Source data
=== Section Start ===
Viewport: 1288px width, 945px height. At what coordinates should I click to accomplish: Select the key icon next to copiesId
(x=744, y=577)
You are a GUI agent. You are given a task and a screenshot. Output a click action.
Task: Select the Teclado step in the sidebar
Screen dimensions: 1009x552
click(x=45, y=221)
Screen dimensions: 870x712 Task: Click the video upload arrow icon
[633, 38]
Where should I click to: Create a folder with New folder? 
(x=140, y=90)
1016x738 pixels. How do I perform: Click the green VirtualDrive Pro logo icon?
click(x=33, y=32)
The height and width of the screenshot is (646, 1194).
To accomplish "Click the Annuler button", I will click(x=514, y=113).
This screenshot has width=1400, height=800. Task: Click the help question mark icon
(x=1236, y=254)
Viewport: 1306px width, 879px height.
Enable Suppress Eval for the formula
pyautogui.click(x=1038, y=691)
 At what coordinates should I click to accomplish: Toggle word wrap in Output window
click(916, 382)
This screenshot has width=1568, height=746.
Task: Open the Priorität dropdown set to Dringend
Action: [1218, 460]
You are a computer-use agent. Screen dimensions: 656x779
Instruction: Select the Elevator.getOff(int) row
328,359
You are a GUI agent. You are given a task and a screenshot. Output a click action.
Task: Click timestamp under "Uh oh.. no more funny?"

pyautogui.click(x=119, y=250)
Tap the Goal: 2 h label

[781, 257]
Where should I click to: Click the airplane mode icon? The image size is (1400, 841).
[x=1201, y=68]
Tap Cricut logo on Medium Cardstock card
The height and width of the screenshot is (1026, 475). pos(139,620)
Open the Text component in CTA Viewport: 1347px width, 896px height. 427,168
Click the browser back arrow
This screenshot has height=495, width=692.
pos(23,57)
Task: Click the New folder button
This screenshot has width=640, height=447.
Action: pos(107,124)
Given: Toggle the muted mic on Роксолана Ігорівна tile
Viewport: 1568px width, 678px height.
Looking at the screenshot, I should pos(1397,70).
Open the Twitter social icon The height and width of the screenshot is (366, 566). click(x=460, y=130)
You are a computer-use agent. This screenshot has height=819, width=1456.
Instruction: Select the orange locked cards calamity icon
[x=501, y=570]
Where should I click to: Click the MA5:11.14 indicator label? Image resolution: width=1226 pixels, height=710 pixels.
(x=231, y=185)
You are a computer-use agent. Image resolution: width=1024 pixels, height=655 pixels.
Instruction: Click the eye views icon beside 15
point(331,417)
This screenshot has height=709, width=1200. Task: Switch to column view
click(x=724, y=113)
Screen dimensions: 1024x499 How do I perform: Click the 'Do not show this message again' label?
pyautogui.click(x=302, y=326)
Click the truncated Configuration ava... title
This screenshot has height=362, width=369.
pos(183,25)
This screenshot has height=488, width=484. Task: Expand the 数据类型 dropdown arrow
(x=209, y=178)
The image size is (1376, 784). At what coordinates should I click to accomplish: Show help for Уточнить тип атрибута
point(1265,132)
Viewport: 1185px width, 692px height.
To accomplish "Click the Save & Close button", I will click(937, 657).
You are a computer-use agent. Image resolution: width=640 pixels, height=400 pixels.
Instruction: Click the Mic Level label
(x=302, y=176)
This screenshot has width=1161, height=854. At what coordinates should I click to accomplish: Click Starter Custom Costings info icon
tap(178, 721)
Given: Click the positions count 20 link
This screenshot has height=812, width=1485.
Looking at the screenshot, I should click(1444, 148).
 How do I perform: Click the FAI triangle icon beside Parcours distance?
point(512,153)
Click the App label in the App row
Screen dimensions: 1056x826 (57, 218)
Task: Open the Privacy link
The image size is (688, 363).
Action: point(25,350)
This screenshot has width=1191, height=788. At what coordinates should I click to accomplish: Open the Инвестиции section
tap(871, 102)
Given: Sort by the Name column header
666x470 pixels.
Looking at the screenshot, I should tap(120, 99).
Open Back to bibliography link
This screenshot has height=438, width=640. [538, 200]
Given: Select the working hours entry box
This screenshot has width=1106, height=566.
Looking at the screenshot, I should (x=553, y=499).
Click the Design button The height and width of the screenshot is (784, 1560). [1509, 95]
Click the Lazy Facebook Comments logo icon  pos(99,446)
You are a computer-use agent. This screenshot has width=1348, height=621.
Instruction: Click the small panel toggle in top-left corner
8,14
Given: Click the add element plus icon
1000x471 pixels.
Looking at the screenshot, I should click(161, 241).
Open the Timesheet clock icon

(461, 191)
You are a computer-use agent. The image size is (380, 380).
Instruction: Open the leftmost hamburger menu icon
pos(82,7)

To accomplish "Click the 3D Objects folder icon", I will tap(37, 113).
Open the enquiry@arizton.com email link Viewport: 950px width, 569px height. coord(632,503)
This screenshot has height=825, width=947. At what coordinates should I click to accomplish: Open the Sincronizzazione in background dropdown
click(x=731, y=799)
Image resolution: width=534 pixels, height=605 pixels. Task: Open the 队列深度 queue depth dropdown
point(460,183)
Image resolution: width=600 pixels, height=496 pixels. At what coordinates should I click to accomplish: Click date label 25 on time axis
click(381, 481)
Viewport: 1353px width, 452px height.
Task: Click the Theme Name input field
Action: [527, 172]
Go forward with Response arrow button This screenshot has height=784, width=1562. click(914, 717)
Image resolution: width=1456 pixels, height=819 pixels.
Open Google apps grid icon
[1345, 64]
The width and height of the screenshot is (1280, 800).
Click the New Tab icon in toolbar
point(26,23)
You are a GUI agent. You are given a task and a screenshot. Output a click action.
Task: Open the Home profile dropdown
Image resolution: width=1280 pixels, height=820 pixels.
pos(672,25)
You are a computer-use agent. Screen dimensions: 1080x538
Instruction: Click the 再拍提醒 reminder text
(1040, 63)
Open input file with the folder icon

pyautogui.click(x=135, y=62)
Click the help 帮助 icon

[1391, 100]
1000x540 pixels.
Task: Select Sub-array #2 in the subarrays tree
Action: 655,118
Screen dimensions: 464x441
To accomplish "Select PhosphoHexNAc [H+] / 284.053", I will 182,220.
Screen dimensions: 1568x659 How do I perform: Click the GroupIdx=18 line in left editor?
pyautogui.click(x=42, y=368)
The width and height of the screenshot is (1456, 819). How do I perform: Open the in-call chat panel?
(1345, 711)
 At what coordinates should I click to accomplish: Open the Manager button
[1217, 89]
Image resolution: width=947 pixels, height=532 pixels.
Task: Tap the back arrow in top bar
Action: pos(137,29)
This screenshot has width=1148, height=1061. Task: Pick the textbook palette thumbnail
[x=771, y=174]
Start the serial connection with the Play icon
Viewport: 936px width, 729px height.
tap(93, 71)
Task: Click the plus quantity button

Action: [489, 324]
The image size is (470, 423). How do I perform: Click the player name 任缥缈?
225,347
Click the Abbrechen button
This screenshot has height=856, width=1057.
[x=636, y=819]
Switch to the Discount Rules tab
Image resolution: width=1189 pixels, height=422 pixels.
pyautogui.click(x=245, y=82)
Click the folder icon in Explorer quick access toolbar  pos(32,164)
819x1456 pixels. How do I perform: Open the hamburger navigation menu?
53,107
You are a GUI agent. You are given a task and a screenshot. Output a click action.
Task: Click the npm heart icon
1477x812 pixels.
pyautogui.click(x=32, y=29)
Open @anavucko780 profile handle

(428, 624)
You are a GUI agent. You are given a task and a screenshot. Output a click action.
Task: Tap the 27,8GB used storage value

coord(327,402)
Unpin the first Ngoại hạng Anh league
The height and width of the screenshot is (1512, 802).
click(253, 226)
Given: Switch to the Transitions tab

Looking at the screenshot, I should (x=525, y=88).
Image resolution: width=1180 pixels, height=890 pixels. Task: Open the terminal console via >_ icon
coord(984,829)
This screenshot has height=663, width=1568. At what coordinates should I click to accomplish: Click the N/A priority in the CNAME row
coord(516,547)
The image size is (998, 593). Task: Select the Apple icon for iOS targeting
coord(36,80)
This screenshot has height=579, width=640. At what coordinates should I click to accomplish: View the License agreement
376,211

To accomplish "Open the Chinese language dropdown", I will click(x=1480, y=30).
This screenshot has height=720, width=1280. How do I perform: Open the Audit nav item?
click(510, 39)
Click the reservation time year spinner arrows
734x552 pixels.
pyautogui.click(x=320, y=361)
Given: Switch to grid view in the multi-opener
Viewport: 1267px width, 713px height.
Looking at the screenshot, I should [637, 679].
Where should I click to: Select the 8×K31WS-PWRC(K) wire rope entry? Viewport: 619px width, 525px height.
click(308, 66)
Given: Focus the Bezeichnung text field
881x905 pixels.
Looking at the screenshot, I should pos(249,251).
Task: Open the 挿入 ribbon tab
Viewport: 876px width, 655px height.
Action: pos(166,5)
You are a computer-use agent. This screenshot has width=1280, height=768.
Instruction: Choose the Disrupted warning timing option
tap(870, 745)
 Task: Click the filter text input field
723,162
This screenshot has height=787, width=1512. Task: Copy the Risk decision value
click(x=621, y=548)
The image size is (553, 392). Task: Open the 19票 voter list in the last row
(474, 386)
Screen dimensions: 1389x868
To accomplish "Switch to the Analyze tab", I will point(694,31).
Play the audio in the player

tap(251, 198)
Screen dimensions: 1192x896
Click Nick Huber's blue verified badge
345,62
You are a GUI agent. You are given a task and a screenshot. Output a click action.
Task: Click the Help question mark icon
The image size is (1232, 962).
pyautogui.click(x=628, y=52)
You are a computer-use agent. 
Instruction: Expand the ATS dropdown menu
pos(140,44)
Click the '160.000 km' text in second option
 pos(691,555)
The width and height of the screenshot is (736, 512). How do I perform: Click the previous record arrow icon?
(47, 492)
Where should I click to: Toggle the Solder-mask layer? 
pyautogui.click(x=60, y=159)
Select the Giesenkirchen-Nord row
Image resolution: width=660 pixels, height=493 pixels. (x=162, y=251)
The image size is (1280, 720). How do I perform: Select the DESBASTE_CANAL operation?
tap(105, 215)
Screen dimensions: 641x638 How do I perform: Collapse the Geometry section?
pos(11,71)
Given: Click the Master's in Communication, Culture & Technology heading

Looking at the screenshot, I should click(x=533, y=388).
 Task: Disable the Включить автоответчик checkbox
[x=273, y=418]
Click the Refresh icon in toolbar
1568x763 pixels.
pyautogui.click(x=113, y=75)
=== Section End ===
• [INSTRUCTIONS FOR THE TASK] Please give back, exactly as it stands above, the stretch from the line with "Task: Open the Privacy link" through the line with "Given: Sort by the Name column header", and no line outside it.

• [RESPONSE TO THE TASK]
Task: Open the Privacy link
The image size is (688, 363).
Action: point(25,350)
This screenshot has width=1191, height=788. At what coordinates should I click to accomplish: Open the Инвестиции section
tap(871, 102)
Given: Sort by the Name column header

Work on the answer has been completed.